坂下京子、超常現象対策局第3班の班長で、日本でも指折りの召還者だ。
もう一人の男は20代前半の男だ。
高野龍之介、超常現象対策局の新人で京子と組む事が多い。
現場に到着した二人は現場の刑事に案内される。
「京子さん……これって」
「ええ……今回もね」
二人は現場を見てそう言う。
すでにこの手の事件はここ一月の間に何件も起きており超常現象対策局は警察の協力の元、独自に捜査を進めていた。
現場の状況から、今回も同一犯の犯行であると思る。
「また、犠牲者が出たわね」
「警戒は強めておいたんですけどね」
超常現象対策局の方でも警戒はしていたが、その甲斐もなく新たな犠牲者が出てしまった事を悔む。
「ここで言っていても仕方がないわ。取り合えず戻って対策を練りましょ」
京子と龍之介は警察の方に現場を任せると、対策局に帰っていく。
超常現象対策局は日本政府が魔獣や増え続ける召還者が起こす犯罪の対策の為に設立された組織である。
立ち場としては警察の特殊部隊と言う位置付けとなっている。
各エリアに複数の班を配置し、活動している。
ここ帝都はその中でも高い能力を持つ召還者が集められている。
現場で今回の事件も今までのと同一犯である事を確認した京子と龍之介は超常現象対策局第3班の詰め所に帰って来ている。
帝都の都心の一等地のビル一つが第3班の詰め所だ。
ビルの中には3班の隊員の宿舎や作戦会議室、その他の施設が揃っている。
そして、京子は3班の実働隊のメンバーを招集した。
3班の実働隊のメンバーは京子と龍之介以外に3人いる。
龍之介と共に前線に出る事の多い加賀美静乃。
静乃は龍之介の幼馴染で、黒い髪をポニーテールで纏めている。
メガネとその奥のキリっとした目が特徴的だ。
2人目は静乃とは双子の姉にあたる加賀美宮乃だ。
宮乃はキリっとしている静乃とは対照的でおっとりとした感じの女性だ。
最後は実働隊で唯一、守護獣を持たない一宮和だ。
和は戦闘要員ではないが、実働隊のバックアップ要因となっている。
集められたメンバーは京子と龍之介が昨晩の事件の現場に行った事は知っている為、招集された理由も見当はついている。
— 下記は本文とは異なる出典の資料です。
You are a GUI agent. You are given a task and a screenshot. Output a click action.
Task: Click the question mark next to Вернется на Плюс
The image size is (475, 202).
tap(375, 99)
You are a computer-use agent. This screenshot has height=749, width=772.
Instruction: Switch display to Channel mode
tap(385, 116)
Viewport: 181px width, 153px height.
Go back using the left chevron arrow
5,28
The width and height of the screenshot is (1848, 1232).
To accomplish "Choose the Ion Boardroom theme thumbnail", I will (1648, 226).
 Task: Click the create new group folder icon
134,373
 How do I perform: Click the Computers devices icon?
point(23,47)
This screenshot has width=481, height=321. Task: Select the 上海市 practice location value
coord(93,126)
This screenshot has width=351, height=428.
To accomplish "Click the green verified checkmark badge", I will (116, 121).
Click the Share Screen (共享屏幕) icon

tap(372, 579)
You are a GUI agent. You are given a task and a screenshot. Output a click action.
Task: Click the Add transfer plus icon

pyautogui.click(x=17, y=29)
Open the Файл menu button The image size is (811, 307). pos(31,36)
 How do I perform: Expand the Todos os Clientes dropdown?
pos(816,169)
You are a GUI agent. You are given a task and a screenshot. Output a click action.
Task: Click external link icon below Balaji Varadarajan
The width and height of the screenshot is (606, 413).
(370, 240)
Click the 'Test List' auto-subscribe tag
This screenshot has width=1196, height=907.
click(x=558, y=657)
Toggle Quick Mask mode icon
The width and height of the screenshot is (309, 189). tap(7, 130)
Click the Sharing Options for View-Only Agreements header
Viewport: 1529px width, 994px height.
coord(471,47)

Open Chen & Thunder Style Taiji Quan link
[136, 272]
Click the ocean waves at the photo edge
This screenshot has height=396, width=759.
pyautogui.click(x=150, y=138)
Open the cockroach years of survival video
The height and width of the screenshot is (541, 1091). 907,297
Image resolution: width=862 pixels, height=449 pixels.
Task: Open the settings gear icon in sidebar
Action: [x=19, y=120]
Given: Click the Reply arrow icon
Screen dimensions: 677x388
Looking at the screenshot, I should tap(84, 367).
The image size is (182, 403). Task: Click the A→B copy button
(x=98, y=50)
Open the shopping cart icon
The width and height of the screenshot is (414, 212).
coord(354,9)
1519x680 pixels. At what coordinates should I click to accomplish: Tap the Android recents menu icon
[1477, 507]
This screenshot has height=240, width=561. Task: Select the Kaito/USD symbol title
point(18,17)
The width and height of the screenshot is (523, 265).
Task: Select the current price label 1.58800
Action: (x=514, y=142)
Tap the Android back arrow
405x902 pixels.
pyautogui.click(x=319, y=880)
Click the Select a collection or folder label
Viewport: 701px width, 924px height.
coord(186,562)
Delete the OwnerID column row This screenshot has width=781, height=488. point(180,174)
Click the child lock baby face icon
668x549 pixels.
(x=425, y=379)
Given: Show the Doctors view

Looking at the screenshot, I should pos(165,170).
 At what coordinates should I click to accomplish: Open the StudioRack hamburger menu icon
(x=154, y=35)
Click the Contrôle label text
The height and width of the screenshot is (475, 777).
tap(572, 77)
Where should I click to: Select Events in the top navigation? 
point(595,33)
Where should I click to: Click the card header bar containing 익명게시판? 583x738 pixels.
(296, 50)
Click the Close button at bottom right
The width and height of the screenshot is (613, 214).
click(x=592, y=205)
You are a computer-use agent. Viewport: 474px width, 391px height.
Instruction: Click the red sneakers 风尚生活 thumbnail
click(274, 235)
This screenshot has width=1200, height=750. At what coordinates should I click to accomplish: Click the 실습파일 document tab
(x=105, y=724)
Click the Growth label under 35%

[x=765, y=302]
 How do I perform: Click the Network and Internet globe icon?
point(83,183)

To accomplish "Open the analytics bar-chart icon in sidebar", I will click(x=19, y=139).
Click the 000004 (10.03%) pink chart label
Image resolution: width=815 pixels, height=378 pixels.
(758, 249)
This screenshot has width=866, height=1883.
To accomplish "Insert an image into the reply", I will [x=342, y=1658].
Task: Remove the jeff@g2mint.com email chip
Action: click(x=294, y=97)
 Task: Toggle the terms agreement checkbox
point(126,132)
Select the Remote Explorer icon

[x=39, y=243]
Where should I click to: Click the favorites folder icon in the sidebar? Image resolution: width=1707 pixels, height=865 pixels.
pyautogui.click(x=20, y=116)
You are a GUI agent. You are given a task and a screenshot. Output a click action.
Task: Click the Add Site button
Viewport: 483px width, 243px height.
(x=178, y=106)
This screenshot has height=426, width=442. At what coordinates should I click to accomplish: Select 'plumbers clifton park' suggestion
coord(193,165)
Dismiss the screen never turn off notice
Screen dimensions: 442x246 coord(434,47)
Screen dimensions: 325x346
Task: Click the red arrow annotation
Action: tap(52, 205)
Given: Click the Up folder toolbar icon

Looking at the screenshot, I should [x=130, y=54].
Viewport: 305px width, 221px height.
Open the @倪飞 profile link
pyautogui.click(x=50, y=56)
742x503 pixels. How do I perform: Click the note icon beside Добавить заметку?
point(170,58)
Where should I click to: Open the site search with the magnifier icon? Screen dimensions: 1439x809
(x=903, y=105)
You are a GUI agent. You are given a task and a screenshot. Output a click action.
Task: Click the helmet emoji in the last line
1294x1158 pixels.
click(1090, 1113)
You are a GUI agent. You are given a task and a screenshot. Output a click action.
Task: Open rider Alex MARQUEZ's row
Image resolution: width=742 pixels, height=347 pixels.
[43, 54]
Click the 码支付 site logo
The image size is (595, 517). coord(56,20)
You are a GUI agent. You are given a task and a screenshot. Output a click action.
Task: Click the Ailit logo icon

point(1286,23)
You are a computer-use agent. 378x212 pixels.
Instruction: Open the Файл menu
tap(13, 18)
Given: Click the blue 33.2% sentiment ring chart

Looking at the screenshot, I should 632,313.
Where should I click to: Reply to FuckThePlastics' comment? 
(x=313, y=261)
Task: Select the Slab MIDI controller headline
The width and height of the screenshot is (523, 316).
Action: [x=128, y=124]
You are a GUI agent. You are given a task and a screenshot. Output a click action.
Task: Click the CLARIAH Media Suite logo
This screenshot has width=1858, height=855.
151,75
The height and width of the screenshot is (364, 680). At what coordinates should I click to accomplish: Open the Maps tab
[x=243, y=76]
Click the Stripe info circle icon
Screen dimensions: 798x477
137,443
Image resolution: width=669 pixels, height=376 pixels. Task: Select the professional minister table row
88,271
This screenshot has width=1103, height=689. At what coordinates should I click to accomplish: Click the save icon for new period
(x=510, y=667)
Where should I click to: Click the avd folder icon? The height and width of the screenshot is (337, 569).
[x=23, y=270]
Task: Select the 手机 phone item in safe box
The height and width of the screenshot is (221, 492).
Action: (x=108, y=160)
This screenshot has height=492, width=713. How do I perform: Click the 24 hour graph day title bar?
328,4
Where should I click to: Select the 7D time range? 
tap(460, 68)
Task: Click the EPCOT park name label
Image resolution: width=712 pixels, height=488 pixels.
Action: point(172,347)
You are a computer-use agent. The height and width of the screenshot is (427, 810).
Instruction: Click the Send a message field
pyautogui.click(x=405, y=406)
「みんなに集まって貰った理由は分かっているわね。昨晩の事件も今までの行方不明事件と同一犯による物だと判明したわ。被害者は新庄明美、28歳、帝都内に勤めているOLね」
京子は会議室のホワイトボードに被害者の写真を止める。
「犯行時刻は昨晩の10時過ぎ、犯行現場は今までと同じ公園、目撃者は今のところいないわ」
「またですか」
「と言う事は現場にはあの痕以外は手掛かりはなかったと言う事ですか?」
加賀美姉妹の質問に京子は頷く。
今までの事件も時間帯としては同じ時間帯で場所は違うけれど、公園やその付近で起きており、目撃者もいない。
そして、現場には被害者の遺留品以外に地面を引きずったような跡が残されている。
更に言えば、被害者は全て20代のOLだ。
「そこから導きだす犯人像は犯人の性別は男、犯行理由は性的な目的と推定されています」
和が今までの事件の情報から導き出されている犯人像を説明する。
「性別はともかく、何で理由が性的だって推測出来るんだよ」
「今までの被害者のOLの共通点は皆美人だってところだよ。同じ時間帯に出歩いていたと思われるOLでお世辞にも美人と言い難い人や普通の人は被害にあっていないからね。尤も、OLばかり狙うのは犯人がOLフェチだからなのかも知れないけどね」
和は冗談交じりにそう言う。
実際、個人の好みの差はあるが被害者は全て美人に分類出来る。
「現場に残されている何かを引きずった様な痕は被害者自身か、被害者を入れた袋を引きずった痕だと思います。今まで犯行の目撃者がいないところから見ると、犯人は風属性の守護獣を所持している可能性が高いです」
「風属性の守護獣……班長の守護獣と同タイプと言う事か……」
研究により守護獣は幾つかの属性に分けられる事が判明している。
その中では風属性に分類される守護獣は風を使った攻撃を得意とし、風を使った索敵能力や隠蔽能力に長けた守護獣が多い。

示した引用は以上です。